-- THE PROBLEM --
Isolate every line in the records below with "menu" in it.

-- PROVIDED RECORDS --

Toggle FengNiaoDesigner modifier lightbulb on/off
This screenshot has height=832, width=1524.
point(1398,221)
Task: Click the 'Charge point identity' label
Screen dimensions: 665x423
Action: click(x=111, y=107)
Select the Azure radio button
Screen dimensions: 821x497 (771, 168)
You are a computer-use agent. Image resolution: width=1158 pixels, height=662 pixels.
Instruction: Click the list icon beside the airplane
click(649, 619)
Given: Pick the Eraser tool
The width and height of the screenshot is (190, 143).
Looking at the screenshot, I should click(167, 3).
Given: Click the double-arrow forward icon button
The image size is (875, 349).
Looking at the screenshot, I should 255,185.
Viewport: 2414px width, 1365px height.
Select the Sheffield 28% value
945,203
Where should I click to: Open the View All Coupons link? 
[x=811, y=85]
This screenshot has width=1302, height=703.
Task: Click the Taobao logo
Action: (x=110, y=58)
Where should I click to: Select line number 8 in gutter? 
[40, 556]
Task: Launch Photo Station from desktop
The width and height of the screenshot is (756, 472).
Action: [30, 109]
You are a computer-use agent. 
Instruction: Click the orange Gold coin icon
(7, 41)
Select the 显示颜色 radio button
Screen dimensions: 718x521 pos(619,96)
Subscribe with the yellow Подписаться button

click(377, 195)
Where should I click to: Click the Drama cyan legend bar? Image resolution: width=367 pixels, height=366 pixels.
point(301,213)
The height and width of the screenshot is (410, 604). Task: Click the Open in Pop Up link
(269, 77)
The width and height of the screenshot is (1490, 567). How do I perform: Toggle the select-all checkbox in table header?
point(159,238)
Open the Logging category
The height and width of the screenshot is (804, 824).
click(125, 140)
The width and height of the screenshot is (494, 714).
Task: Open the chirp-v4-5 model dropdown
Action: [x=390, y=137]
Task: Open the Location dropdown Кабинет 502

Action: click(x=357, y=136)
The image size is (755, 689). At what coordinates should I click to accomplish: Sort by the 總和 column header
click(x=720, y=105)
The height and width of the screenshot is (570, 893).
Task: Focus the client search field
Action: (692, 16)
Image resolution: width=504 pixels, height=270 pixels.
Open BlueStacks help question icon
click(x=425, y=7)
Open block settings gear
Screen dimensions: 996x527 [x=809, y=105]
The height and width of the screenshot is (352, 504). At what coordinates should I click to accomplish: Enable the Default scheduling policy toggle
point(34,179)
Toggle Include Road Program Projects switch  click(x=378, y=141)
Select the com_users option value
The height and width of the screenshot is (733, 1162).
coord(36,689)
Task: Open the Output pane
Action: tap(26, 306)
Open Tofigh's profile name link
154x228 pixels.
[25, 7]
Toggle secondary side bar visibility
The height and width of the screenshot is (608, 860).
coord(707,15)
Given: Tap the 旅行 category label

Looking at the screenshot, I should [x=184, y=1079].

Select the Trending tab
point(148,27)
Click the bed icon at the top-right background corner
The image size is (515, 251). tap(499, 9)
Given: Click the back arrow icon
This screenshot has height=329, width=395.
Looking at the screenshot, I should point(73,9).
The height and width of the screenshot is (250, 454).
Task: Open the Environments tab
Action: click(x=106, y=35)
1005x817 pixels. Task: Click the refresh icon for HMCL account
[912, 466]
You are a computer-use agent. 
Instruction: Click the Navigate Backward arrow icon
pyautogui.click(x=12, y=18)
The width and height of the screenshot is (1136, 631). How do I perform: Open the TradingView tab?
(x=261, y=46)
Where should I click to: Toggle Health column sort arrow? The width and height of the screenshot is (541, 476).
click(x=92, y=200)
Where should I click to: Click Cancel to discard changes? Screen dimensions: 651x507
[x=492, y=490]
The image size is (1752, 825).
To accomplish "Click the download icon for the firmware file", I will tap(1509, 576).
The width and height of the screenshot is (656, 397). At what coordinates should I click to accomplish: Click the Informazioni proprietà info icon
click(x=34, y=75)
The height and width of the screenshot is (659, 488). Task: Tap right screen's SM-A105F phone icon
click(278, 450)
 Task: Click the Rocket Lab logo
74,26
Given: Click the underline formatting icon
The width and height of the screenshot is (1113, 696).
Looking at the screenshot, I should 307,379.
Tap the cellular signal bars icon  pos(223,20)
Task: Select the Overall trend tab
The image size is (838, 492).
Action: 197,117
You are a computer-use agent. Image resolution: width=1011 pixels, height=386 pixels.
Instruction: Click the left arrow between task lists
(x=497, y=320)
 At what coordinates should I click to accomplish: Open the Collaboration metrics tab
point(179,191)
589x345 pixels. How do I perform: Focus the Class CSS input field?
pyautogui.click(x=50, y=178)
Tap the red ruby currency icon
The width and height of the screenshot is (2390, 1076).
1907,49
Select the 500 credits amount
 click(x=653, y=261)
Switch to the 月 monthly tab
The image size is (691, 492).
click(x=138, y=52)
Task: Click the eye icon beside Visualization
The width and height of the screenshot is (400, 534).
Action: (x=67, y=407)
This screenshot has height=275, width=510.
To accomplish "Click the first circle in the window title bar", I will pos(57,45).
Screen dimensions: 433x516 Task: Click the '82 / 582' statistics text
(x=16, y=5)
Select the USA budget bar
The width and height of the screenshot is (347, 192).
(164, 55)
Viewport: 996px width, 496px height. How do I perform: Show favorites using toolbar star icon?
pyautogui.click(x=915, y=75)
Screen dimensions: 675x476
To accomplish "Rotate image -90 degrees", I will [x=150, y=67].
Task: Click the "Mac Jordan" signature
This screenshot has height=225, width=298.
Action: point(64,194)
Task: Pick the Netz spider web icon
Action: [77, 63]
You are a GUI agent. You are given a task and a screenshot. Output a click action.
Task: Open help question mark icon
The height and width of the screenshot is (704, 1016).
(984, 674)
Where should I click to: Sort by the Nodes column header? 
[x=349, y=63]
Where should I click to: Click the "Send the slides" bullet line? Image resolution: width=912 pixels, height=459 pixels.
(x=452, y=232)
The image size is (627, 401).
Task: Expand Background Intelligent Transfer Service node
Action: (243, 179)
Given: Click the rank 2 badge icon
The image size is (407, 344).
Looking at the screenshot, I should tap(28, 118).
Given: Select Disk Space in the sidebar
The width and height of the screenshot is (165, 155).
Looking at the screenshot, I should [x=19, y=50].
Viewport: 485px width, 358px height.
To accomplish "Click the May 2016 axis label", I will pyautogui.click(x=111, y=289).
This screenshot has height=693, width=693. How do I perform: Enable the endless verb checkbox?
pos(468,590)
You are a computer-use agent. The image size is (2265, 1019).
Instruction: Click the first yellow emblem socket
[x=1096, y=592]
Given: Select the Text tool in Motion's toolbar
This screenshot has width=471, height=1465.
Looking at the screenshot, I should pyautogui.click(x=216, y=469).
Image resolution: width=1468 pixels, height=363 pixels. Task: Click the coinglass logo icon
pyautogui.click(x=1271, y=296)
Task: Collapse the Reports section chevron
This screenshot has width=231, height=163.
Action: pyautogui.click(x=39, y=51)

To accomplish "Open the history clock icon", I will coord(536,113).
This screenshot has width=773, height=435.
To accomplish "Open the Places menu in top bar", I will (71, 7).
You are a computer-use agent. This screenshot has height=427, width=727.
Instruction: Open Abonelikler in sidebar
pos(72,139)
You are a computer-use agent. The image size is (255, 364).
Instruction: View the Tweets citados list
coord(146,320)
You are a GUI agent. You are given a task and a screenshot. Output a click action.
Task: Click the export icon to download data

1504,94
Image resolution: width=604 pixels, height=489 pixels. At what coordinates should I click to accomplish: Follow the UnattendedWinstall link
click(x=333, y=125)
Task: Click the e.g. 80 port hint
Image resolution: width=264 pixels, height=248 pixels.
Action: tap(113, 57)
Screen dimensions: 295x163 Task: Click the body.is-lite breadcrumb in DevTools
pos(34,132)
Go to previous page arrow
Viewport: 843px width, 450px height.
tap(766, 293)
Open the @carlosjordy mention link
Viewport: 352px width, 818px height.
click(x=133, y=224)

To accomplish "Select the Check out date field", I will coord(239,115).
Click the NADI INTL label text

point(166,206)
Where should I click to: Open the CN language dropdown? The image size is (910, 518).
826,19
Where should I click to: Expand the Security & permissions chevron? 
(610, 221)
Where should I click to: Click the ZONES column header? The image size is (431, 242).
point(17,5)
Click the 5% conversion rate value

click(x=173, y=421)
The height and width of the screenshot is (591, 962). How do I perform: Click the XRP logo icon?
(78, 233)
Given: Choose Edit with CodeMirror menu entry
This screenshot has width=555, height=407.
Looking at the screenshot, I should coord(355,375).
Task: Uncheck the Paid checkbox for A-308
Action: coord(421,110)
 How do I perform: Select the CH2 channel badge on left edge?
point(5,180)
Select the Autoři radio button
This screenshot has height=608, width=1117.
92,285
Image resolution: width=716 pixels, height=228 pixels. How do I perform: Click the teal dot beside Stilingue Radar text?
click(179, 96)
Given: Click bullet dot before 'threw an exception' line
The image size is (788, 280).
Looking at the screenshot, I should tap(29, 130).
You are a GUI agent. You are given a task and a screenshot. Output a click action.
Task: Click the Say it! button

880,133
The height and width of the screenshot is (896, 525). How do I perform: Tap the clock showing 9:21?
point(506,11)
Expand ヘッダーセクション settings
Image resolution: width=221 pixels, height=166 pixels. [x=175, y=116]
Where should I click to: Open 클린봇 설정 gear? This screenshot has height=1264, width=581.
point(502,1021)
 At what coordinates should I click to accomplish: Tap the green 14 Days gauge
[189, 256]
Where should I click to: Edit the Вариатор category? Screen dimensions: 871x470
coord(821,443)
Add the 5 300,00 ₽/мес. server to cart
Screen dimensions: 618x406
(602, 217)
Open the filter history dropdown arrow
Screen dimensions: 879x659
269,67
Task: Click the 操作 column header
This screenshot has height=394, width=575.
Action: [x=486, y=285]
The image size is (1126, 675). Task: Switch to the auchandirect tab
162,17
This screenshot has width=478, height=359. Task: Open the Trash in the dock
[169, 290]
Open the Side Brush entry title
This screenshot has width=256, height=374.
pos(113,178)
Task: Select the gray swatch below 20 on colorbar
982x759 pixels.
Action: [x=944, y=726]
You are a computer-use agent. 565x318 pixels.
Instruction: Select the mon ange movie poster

-- OUTPUT OF THE EXERCISE --
To accomplish "Open the Places menu in top bar", I will (71, 7).
Given: Choose Edit with CodeMirror menu entry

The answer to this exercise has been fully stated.